Systems for dispensing large varieties of different fluids are not limited to paints, but also include systems for dispensing pharmaceutical products, hair dye formulas, cosmetics or all kinds, nail polish, etc. Smaller systems for use in preparing products at a point of sale may use a stationary manifold through which a plurality of nozzles extend. Each fluid to be dispensed is then pumped through its individual nozzle. Depending upon the size of the container and the quantity of the fluids to be dispensed, manifolds can be designed in a space efficient manner so that a single manifold can accommodate twenty or more different nozzles. The nozzles are connected to the various ingredients by flexible hoses and the ingredients are contained in stationary canisters or containers.

In many fluid dispensing applications, precision is essential as many formulations require the addition of precise amounts of these ingredients.
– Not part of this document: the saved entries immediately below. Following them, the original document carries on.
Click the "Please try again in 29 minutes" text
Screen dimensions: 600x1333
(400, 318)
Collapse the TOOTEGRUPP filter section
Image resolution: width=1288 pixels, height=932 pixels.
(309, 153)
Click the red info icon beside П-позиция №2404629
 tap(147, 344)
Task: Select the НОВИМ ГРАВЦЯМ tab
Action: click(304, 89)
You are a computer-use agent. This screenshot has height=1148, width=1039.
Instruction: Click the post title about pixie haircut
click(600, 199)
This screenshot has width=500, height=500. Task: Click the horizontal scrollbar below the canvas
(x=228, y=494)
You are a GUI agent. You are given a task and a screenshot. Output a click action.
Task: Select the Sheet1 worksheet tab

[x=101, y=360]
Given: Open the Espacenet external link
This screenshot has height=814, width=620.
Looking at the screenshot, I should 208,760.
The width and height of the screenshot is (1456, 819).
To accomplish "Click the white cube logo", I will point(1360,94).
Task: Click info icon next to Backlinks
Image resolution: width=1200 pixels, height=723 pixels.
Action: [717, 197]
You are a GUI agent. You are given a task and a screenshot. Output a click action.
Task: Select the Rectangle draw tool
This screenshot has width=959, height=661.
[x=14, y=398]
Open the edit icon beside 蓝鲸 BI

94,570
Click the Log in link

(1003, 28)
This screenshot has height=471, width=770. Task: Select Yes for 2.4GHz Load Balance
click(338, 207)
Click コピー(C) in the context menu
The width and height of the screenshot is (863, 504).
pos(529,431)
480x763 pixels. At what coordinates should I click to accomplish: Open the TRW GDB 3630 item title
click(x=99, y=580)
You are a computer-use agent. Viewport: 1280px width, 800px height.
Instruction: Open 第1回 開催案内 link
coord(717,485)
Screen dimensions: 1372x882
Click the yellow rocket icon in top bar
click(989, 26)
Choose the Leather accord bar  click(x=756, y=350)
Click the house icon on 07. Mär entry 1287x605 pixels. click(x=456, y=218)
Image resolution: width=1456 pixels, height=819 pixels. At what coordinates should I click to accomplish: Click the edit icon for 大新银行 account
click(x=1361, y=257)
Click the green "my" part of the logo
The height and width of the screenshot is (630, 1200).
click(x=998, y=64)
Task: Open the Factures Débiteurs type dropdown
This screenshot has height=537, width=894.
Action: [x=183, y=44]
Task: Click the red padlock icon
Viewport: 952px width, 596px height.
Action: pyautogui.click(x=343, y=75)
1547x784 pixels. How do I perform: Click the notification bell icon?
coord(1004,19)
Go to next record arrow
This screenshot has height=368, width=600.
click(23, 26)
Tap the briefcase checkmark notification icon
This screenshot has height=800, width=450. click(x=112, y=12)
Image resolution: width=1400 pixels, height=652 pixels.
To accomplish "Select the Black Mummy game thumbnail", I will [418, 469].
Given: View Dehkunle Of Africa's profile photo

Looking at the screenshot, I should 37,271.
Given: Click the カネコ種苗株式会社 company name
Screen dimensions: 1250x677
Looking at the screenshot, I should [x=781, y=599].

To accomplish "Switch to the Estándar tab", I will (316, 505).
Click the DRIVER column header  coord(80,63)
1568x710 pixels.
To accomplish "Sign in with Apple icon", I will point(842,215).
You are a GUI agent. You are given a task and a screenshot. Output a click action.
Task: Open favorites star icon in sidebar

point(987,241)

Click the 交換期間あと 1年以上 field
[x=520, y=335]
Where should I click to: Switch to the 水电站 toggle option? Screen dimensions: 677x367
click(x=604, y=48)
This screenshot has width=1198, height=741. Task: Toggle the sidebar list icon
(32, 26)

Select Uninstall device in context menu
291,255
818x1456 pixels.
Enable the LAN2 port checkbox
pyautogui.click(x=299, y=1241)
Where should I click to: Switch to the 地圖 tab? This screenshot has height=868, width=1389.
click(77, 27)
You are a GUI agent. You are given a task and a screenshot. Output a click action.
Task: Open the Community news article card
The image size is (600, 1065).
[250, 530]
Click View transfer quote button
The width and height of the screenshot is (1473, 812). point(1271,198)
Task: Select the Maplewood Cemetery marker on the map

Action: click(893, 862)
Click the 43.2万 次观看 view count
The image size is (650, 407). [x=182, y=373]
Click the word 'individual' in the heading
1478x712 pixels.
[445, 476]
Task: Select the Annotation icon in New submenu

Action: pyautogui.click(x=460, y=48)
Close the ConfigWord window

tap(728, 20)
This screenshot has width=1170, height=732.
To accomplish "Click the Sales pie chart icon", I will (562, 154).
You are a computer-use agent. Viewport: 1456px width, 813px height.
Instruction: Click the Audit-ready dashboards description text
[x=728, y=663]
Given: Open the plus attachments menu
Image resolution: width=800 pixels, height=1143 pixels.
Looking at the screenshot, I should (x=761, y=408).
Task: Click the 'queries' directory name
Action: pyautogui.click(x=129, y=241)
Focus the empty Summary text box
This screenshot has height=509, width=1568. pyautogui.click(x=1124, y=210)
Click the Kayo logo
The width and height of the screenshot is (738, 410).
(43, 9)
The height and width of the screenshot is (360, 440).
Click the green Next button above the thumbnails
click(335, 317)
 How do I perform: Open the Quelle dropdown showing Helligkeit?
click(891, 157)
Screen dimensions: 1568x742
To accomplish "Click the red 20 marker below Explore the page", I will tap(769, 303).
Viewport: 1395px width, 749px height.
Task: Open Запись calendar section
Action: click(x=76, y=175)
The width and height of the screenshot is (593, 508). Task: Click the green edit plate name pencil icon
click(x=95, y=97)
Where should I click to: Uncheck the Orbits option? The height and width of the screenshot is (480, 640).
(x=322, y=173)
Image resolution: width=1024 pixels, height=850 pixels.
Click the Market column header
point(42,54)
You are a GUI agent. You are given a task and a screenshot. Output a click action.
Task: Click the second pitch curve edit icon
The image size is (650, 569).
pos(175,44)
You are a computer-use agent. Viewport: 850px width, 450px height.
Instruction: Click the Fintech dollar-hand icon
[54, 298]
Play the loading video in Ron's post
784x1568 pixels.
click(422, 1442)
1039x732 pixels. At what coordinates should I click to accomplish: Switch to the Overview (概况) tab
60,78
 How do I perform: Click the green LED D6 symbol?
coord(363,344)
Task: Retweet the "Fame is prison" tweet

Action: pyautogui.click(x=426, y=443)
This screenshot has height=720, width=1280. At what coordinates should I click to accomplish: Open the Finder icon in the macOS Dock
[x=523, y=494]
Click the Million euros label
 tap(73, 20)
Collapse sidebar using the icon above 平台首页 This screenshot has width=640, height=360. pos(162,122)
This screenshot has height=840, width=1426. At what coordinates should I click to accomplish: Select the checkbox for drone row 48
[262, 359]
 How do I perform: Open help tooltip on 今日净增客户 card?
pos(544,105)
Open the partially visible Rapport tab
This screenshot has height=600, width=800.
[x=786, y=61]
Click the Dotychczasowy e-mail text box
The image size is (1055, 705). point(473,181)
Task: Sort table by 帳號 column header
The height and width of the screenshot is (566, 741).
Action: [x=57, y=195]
This is true in the pharmaceutical industry but also in the paint and cosmetic industries as the addition of more or less tints or colorants can result in a visible change in the color of the resulting product.

One way in which the precision of dispensing systems is compromised is “dripping.” Specifically, a “leftover” drip may be hanging from a nozzle that was intended to be added to a previous formulation and, with a new container in place under the nozzle, the drop of liquid intended for a previous formulation may be erroneously added to a new formulation. Thus, the previous container may not receive the desired amount of the liquid ingredient and the next container may receive too much.

To solve the drip problem, various scraper and wiper designs have been proposed. However, these designs often require one or more different motors to operate the wiper element and are limited to use on dispensing systems where the nozzles are separated or not bundled together in a manifold. Use of a wiper or scraping function would not be practical in a multiple nozzle manifold design as the ingredients from the different nozzles will be co-mingled by the wiper or scraper which would then also contribute to the lack of precision of subsequently produced formulations.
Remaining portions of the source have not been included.